>>>>
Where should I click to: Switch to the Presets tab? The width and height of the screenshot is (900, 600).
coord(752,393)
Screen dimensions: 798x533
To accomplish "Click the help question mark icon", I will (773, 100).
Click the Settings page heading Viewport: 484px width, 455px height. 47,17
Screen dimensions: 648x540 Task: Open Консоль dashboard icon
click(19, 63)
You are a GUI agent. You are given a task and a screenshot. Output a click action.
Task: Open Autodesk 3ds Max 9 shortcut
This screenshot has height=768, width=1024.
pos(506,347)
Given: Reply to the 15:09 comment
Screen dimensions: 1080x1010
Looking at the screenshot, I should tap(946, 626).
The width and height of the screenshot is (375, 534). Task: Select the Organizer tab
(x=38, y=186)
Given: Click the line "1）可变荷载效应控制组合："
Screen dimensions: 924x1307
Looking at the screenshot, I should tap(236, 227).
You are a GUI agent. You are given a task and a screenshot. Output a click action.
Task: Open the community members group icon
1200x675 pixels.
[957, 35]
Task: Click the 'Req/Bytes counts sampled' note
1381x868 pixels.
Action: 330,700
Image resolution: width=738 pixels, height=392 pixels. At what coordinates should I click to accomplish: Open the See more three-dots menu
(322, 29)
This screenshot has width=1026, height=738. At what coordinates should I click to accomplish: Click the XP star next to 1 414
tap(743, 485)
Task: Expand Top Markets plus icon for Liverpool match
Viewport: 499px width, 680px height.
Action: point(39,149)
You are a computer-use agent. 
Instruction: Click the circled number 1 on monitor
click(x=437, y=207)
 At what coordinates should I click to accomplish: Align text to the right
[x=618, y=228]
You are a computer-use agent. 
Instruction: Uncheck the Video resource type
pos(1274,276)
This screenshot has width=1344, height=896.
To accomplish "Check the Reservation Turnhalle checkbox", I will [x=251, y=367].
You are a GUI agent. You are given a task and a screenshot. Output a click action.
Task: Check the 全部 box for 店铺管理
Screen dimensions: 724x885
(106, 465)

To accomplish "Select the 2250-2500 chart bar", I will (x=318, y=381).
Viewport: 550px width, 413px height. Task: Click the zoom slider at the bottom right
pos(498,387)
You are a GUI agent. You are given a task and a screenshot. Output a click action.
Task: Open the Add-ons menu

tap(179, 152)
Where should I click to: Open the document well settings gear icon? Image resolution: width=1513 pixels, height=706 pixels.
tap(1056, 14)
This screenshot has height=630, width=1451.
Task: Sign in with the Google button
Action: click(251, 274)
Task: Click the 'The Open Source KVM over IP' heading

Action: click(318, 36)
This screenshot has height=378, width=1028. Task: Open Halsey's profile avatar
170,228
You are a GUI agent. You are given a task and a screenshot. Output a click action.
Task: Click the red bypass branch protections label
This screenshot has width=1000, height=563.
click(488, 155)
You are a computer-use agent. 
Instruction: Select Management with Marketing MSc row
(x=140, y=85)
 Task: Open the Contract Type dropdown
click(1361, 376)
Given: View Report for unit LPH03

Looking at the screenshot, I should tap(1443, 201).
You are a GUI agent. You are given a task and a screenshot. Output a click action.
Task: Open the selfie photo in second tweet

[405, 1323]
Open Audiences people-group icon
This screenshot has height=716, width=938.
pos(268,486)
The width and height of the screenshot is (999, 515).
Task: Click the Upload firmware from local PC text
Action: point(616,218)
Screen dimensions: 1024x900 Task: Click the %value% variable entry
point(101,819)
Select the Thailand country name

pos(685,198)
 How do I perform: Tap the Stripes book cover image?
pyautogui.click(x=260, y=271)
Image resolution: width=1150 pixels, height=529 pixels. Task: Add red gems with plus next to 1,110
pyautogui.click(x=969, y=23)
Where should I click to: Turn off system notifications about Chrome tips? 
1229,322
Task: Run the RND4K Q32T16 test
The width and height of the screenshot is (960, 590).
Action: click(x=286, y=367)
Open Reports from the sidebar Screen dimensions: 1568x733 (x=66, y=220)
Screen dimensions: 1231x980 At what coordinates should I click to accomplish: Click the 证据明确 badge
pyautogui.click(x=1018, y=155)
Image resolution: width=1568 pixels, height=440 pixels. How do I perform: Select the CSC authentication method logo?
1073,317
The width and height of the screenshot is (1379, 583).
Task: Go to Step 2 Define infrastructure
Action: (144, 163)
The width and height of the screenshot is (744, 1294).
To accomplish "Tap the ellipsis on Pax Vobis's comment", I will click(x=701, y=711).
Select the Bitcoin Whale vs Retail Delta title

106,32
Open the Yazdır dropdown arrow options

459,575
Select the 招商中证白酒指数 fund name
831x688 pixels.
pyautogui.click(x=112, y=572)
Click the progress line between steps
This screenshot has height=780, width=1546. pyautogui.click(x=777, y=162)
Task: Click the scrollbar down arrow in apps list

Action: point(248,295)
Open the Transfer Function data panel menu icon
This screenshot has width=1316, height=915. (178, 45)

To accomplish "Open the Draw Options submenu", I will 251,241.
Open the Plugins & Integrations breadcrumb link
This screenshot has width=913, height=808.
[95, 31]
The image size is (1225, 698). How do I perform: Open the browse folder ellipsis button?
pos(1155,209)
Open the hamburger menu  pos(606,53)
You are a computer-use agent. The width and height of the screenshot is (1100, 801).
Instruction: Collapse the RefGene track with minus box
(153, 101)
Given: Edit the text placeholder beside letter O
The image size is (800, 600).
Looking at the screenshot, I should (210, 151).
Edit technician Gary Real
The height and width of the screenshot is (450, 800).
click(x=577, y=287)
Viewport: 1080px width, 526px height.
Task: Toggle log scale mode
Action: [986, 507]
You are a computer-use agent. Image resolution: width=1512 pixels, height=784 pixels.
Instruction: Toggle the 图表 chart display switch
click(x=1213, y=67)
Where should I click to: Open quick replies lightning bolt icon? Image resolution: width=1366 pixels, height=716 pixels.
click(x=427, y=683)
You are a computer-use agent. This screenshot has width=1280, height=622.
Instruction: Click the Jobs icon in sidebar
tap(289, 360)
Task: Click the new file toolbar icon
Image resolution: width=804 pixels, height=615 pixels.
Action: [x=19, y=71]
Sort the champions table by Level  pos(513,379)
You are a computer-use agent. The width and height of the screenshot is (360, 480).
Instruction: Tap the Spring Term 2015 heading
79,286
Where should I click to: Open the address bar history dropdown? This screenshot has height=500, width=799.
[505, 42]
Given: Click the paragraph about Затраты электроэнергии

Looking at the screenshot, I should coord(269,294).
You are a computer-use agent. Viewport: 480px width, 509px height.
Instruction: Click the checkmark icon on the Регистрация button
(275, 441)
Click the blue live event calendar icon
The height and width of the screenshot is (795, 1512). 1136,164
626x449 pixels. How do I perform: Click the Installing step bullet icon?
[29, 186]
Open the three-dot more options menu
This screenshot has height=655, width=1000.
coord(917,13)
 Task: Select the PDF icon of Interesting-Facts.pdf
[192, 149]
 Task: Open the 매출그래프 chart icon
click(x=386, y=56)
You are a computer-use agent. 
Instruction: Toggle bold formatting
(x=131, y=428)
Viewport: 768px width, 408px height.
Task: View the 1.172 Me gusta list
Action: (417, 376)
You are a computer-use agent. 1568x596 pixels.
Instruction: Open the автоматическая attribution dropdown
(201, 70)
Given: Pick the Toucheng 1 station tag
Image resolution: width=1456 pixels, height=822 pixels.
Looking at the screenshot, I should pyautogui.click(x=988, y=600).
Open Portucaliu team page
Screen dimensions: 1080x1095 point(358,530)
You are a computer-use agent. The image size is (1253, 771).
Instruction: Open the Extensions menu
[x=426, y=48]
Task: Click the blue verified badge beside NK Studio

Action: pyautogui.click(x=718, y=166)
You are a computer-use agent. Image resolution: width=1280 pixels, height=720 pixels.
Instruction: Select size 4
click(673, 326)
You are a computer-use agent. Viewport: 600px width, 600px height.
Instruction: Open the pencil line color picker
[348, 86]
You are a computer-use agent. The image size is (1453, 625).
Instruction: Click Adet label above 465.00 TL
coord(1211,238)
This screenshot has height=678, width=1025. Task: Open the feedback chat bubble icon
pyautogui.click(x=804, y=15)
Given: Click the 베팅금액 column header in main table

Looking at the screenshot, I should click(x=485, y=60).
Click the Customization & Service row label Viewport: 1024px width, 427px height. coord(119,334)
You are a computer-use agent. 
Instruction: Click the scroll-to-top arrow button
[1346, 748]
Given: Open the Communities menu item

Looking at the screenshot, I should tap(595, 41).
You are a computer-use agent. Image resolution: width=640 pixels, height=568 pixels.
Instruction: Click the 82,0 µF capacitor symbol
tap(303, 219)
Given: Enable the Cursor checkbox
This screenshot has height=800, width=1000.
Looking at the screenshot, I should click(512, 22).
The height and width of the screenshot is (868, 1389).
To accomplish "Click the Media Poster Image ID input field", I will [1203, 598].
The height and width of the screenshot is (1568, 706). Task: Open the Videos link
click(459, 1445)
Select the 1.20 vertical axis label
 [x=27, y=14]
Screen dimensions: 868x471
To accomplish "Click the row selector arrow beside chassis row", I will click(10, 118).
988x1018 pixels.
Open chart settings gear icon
<<<<
YOUR OBJECTIVE:
Above are some lines. Repeat exactly, and only, those from the line that has "The image size is (800, 600)." through the line that has "is (360, 480).".

YOUR SOLUTION:
The image size is (800, 600).
Looking at the screenshot, I should (210, 151).
Edit technician Gary Real
The height and width of the screenshot is (450, 800).
click(x=577, y=287)
Viewport: 1080px width, 526px height.
Task: Toggle log scale mode
Action: [986, 507]
You are a computer-use agent. Image resolution: width=1512 pixels, height=784 pixels.
Instruction: Toggle the 图表 chart display switch
click(x=1213, y=67)
Where should I click to: Open quick replies lightning bolt icon? Image resolution: width=1366 pixels, height=716 pixels.
click(x=427, y=683)
You are a computer-use agent. This screenshot has width=1280, height=622.
Instruction: Click the Jobs icon in sidebar
tap(289, 360)
Task: Click the new file toolbar icon
Image resolution: width=804 pixels, height=615 pixels.
Action: [x=19, y=71]
Sort the champions table by Level  pos(513,379)
You are a computer-use agent. The width and height of the screenshot is (360, 480).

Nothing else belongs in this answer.